Problem requirements: Each record listed below is to be output exactly as written.

Input material:
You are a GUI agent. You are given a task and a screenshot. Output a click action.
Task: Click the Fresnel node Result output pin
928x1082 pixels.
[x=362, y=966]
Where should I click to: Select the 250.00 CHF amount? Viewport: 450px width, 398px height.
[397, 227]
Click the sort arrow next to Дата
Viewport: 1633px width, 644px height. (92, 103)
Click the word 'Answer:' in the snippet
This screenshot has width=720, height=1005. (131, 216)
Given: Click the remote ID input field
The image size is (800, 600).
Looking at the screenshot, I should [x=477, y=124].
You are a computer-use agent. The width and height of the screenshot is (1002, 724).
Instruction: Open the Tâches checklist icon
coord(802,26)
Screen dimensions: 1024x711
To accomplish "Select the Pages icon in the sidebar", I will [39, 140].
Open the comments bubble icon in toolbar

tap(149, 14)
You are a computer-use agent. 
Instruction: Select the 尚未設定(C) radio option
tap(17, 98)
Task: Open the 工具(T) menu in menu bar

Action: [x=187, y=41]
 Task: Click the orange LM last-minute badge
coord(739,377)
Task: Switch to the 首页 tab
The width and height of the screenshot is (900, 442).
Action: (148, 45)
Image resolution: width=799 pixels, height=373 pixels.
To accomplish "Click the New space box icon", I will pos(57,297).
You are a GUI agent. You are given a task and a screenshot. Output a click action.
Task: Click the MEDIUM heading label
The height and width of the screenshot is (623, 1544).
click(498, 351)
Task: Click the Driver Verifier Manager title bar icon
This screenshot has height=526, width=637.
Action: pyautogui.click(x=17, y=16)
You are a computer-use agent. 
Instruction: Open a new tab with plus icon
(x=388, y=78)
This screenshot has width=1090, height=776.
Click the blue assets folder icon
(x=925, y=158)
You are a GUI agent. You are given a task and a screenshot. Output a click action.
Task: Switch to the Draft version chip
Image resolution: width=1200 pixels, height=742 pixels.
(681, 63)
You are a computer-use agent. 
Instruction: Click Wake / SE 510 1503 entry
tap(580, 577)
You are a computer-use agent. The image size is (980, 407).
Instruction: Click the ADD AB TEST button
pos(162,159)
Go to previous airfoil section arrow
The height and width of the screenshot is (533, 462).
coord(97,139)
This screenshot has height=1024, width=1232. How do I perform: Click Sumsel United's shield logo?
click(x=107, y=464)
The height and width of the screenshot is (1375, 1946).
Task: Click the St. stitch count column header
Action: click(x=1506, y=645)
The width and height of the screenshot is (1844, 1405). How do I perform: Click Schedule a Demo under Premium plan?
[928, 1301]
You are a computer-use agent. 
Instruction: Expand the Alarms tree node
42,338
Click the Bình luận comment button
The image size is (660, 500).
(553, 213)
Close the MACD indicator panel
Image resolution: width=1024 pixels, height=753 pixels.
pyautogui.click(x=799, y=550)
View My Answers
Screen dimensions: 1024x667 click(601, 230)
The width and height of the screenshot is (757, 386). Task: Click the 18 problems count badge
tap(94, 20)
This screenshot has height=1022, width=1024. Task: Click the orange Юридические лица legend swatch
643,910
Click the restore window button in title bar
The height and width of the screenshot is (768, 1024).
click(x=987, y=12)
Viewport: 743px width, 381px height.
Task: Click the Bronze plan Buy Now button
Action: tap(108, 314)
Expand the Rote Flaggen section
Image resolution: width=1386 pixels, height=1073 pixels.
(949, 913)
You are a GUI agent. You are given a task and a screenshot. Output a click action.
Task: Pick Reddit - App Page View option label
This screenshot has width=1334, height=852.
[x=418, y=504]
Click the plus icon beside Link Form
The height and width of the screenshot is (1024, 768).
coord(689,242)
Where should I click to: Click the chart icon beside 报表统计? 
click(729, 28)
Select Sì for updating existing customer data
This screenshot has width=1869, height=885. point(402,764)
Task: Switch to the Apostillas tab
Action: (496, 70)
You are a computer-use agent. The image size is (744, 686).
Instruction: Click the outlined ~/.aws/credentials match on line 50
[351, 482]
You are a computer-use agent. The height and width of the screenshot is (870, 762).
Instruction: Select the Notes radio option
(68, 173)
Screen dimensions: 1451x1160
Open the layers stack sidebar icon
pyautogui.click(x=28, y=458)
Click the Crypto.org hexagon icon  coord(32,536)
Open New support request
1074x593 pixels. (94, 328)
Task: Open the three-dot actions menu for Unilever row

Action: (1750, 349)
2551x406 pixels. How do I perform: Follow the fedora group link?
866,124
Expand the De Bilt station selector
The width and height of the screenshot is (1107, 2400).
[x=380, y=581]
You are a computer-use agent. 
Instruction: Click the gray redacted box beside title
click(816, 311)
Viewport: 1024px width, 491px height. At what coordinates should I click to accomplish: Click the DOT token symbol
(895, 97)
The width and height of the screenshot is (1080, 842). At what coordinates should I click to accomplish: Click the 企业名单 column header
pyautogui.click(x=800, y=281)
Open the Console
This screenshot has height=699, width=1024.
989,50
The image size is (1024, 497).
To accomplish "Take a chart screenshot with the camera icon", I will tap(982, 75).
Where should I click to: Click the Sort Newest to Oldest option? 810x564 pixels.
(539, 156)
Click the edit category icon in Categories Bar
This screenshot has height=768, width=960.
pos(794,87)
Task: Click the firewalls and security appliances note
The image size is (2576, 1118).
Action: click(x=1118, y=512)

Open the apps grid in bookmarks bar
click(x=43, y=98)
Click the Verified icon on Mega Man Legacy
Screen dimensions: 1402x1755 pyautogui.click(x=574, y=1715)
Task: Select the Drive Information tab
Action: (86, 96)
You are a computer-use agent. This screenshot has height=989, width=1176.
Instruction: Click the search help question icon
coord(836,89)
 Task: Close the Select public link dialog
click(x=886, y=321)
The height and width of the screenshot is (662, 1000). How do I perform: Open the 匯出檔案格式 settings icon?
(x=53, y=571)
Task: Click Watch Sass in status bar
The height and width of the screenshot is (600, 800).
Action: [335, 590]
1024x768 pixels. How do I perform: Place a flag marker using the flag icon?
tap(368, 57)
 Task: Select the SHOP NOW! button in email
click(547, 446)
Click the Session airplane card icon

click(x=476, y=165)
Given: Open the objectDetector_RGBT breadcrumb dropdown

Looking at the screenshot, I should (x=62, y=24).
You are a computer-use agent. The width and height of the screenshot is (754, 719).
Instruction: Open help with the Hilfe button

Written response:
You are a GUI agent. You are given a task and a screenshot. Output a click action.
Task: Click the Fresnel node Result output pin
928x1082 pixels.
[x=362, y=966]
Where should I click to: Select the 250.00 CHF amount? Viewport: 450px width, 398px height.
[397, 227]
Click the sort arrow next to Дата
Viewport: 1633px width, 644px height. (92, 103)
Click the word 'Answer:' in the snippet
This screenshot has width=720, height=1005. (131, 216)
Given: Click the remote ID input field
The image size is (800, 600).
Looking at the screenshot, I should [x=477, y=124].
You are a computer-use agent. The width and height of the screenshot is (1002, 724).
Instruction: Open the Tâches checklist icon
coord(802,26)
Screen dimensions: 1024x711
To accomplish "Select the Pages icon in the sidebar", I will [39, 140].
Open the comments bubble icon in toolbar

tap(149, 14)
You are a computer-use agent. 
Instruction: Select the 尚未設定(C) radio option
tap(17, 98)
Task: Open the 工具(T) menu in menu bar

Action: [x=187, y=41]
 Task: Click the orange LM last-minute badge
coord(739,377)
Task: Switch to the 首页 tab
The width and height of the screenshot is (900, 442).
Action: (148, 45)
Image resolution: width=799 pixels, height=373 pixels.
To accomplish "Click the New space box icon", I will pos(57,297).
You are a GUI agent. You are given a task and a screenshot. Output a click action.
Task: Click the MEDIUM heading label
The height and width of the screenshot is (623, 1544).
click(498, 351)
Task: Click the Driver Verifier Manager title bar icon
This screenshot has height=526, width=637.
Action: pyautogui.click(x=17, y=16)
You are a computer-use agent. 
Instruction: Open a new tab with plus icon
(x=388, y=78)
This screenshot has width=1090, height=776.
Click the blue assets folder icon
(x=925, y=158)
You are a GUI agent. You are given a task and a screenshot. Output a click action.
Task: Switch to the Draft version chip
Image resolution: width=1200 pixels, height=742 pixels.
(681, 63)
You are a computer-use agent. 
Instruction: Click Wake / SE 510 1503 entry
tap(580, 577)
You are a computer-use agent. The image size is (980, 407).
Instruction: Click the ADD AB TEST button
pos(162,159)
Go to previous airfoil section arrow
The height and width of the screenshot is (533, 462).
coord(97,139)
This screenshot has height=1024, width=1232. How do I perform: Click Sumsel United's shield logo?
click(x=107, y=464)
The height and width of the screenshot is (1375, 1946).
Task: Click the St. stitch count column header
Action: click(x=1506, y=645)
The width and height of the screenshot is (1844, 1405). How do I perform: Click Schedule a Demo under Premium plan?
[928, 1301]
You are a computer-use agent. 
Instruction: Expand the Alarms tree node
42,338
Click the Bình luận comment button
The image size is (660, 500).
(553, 213)
Close the MACD indicator panel
Image resolution: width=1024 pixels, height=753 pixels.
pyautogui.click(x=799, y=550)
View My Answers
Screen dimensions: 1024x667 click(601, 230)
The width and height of the screenshot is (757, 386). Task: Click the 18 problems count badge
tap(94, 20)
This screenshot has height=1022, width=1024. Task: Click the orange Юридические лица legend swatch
643,910
Click the restore window button in title bar
The height and width of the screenshot is (768, 1024).
click(x=987, y=12)
Viewport: 743px width, 381px height.
Task: Click the Bronze plan Buy Now button
Action: tap(108, 314)
Expand the Rote Flaggen section
Image resolution: width=1386 pixels, height=1073 pixels.
(949, 913)
You are a GUI agent. You are given a task and a screenshot. Output a click action.
Task: Pick Reddit - App Page View option label
This screenshot has width=1334, height=852.
[x=418, y=504]
Click the plus icon beside Link Form
The height and width of the screenshot is (1024, 768).
coord(689,242)
Where should I click to: Click the chart icon beside 报表统计? 
click(729, 28)
Select Sì for updating existing customer data
This screenshot has width=1869, height=885. point(402,764)
Task: Switch to the Apostillas tab
Action: (496, 70)
You are a computer-use agent. The image size is (744, 686).
Instruction: Click the outlined ~/.aws/credentials match on line 50
[351, 482]
You are a computer-use agent. The height and width of the screenshot is (870, 762).
Instruction: Select the Notes radio option
(68, 173)
Screen dimensions: 1451x1160
Open the layers stack sidebar icon
pyautogui.click(x=28, y=458)
Click the Crypto.org hexagon icon  coord(32,536)
Open New support request
1074x593 pixels. (94, 328)
Task: Open the three-dot actions menu for Unilever row

Action: (1750, 349)
2551x406 pixels. How do I perform: Follow the fedora group link?
866,124
Expand the De Bilt station selector
The width and height of the screenshot is (1107, 2400).
[x=380, y=581]
You are a computer-use agent. 
Instruction: Click the gray redacted box beside title
click(816, 311)
Viewport: 1024px width, 491px height. At what coordinates should I click to accomplish: Click the DOT token symbol
(895, 97)
The width and height of the screenshot is (1080, 842). At what coordinates should I click to accomplish: Click the 企业名单 column header
pyautogui.click(x=800, y=281)
Open the Console
This screenshot has height=699, width=1024.
989,50
The image size is (1024, 497).
To accomplish "Take a chart screenshot with the camera icon", I will tap(982, 75).
Where should I click to: Click the Sort Newest to Oldest option? 810x564 pixels.
(539, 156)
Click the edit category icon in Categories Bar
This screenshot has height=768, width=960.
pos(794,87)
Task: Click the firewalls and security appliances note
The image size is (2576, 1118).
Action: click(x=1118, y=512)

Open the apps grid in bookmarks bar
click(x=43, y=98)
Click the Verified icon on Mega Man Legacy
Screen dimensions: 1402x1755 pyautogui.click(x=574, y=1715)
Task: Select the Drive Information tab
Action: (86, 96)
You are a computer-use agent. This screenshot has height=989, width=1176.
Instruction: Click the search help question icon
coord(836,89)
 Task: Close the Select public link dialog
click(x=886, y=321)
The height and width of the screenshot is (662, 1000). How do I perform: Open the 匯出檔案格式 settings icon?
(x=53, y=571)
Task: Click Watch Sass in status bar
The height and width of the screenshot is (600, 800).
Action: [335, 590]
1024x768 pixels. How do I perform: Place a flag marker using the flag icon?
tap(368, 57)
 Task: Select the SHOP NOW! button in email
click(547, 446)
Click the Session airplane card icon

click(x=476, y=165)
Given: Open the objectDetector_RGBT breadcrumb dropdown

Looking at the screenshot, I should (x=62, y=24).
You are a computer-use agent. The width and height of the screenshot is (754, 719).
Instruction: Open help with the Hilfe button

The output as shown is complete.